→ DATA LINES:
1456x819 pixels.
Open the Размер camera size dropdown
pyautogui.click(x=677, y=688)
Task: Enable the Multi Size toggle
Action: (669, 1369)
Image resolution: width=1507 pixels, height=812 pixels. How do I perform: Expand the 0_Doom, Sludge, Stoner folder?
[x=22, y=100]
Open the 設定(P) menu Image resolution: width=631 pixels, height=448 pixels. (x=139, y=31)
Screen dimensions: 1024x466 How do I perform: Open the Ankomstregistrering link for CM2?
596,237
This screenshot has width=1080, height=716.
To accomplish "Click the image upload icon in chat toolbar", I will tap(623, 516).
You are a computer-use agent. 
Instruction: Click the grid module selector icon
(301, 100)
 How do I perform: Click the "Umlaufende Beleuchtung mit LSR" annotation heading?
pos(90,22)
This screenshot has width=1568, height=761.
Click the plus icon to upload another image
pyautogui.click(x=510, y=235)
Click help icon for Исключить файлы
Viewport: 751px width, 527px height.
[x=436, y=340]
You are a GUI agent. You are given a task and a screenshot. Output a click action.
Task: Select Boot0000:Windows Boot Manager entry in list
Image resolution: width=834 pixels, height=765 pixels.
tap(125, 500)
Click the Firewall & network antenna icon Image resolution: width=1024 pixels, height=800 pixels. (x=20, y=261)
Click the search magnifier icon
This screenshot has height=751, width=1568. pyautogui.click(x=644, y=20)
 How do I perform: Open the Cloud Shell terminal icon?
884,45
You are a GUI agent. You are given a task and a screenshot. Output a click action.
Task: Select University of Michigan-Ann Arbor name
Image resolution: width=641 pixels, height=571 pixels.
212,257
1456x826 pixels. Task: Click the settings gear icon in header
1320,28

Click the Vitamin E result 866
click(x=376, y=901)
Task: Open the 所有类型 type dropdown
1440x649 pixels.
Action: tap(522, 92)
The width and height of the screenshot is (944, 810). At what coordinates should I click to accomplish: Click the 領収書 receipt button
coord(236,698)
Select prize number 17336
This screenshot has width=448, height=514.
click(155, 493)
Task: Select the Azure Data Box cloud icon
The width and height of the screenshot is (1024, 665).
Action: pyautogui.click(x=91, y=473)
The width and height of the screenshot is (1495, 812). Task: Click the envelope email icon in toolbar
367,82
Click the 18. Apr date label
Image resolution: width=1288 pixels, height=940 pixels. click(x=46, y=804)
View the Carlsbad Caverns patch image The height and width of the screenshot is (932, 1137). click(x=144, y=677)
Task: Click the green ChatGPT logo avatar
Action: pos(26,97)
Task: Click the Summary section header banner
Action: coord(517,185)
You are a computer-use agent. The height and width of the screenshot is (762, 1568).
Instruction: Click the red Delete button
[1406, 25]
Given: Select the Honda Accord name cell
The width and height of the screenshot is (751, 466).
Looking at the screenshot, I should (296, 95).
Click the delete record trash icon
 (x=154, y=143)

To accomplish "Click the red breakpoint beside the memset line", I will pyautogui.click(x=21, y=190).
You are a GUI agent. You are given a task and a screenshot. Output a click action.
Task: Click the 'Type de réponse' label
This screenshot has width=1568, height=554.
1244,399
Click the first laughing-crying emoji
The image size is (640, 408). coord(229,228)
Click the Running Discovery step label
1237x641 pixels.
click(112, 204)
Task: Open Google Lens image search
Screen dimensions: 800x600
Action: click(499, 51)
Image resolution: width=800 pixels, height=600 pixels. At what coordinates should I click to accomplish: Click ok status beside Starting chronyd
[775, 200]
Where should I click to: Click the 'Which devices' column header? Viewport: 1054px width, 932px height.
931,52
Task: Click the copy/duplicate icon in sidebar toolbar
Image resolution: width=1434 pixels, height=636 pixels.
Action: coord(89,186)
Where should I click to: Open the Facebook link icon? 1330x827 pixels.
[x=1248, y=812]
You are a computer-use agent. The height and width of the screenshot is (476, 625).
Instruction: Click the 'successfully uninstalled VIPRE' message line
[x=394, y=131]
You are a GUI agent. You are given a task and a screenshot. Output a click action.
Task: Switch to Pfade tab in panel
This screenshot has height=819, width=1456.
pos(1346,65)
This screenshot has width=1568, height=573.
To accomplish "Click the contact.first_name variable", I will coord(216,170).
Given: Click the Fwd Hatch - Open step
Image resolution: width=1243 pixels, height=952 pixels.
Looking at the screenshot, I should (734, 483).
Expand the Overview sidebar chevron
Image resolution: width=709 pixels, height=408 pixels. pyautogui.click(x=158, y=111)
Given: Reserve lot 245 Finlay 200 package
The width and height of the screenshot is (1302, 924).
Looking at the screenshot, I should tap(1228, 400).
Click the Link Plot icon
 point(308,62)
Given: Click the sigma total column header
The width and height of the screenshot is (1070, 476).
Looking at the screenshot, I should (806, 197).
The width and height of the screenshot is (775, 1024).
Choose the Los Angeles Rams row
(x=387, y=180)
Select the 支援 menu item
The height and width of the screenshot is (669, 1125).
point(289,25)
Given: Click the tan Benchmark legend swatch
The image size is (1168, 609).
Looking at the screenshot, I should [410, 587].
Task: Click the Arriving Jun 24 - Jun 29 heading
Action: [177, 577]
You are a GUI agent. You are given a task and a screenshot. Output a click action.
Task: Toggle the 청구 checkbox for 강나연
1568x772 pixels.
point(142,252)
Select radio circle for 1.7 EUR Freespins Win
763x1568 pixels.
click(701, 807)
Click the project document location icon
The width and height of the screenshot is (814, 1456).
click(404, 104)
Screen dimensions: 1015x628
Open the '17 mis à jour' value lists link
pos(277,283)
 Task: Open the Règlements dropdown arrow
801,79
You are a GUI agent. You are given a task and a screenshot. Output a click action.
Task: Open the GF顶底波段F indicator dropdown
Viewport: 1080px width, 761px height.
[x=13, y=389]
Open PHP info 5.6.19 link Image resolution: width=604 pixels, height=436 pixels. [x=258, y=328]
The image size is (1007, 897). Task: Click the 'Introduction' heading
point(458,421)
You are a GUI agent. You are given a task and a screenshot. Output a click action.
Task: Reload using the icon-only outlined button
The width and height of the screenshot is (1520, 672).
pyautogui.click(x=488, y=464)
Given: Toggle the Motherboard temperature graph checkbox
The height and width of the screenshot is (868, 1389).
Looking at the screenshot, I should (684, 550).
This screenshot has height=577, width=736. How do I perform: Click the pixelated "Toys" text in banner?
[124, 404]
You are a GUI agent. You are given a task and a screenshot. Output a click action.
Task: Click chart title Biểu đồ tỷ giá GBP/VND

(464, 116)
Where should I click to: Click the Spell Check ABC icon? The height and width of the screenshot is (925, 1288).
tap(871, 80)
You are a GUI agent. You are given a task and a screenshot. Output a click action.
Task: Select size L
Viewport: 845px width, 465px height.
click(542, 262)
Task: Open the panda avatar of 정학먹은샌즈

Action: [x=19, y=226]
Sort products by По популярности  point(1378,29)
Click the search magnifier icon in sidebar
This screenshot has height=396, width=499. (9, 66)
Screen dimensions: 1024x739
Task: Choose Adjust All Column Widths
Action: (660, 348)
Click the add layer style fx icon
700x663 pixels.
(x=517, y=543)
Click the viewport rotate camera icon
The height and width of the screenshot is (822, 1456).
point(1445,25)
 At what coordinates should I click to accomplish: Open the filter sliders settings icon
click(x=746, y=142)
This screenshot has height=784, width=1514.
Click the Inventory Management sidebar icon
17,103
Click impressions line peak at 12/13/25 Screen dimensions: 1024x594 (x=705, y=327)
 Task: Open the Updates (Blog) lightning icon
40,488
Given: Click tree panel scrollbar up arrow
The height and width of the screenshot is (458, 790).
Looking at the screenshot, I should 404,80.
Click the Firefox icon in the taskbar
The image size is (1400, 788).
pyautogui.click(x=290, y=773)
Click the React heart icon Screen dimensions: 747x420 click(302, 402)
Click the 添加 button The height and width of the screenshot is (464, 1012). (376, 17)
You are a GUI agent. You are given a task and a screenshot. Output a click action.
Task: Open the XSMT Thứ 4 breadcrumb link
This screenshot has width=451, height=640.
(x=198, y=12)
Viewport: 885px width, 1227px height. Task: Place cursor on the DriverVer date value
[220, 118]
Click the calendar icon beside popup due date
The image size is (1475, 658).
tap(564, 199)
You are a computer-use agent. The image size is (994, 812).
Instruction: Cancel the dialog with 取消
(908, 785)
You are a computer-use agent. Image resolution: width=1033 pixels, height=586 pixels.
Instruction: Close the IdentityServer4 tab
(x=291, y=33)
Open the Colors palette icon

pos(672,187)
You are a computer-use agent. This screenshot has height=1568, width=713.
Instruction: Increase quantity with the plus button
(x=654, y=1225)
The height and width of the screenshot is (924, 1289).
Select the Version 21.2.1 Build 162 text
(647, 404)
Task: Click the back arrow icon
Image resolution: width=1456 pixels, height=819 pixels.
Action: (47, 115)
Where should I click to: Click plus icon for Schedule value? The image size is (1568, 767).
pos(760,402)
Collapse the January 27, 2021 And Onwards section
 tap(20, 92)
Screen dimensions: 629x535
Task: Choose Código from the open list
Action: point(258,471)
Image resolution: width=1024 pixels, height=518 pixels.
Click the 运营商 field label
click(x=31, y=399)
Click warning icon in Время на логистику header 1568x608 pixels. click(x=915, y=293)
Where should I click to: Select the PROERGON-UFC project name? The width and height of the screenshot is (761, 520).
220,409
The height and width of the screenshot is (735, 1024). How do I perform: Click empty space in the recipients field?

→ WHAT YOU HAVE TO DO:
Reproduce the rows above verbatim, from the line that contains "Click the first laughing-crying emoji" through the line that contains "I will coord(216,170).".

→ EXERCISE OUTPUT:
Click the first laughing-crying emoji
The image size is (640, 408). coord(229,228)
Click the Running Discovery step label
1237x641 pixels.
click(112, 204)
Task: Open Google Lens image search
Screen dimensions: 800x600
Action: click(499, 51)
Image resolution: width=800 pixels, height=600 pixels. At what coordinates should I click to accomplish: Click ok status beside Starting chronyd
[775, 200]
Where should I click to: Click the 'Which devices' column header? Viewport: 1054px width, 932px height.
931,52
Task: Click the copy/duplicate icon in sidebar toolbar
Image resolution: width=1434 pixels, height=636 pixels.
Action: coord(89,186)
Where should I click to: Open the Facebook link icon? 1330x827 pixels.
[x=1248, y=812]
You are a computer-use agent. The height and width of the screenshot is (476, 625).
Instruction: Click the 'successfully uninstalled VIPRE' message line
[x=394, y=131]
You are a GUI agent. You are given a task and a screenshot. Output a click action.
Task: Switch to Pfade tab in panel
This screenshot has height=819, width=1456.
pos(1346,65)
This screenshot has width=1568, height=573.
To accomplish "Click the contact.first_name variable", I will coord(216,170).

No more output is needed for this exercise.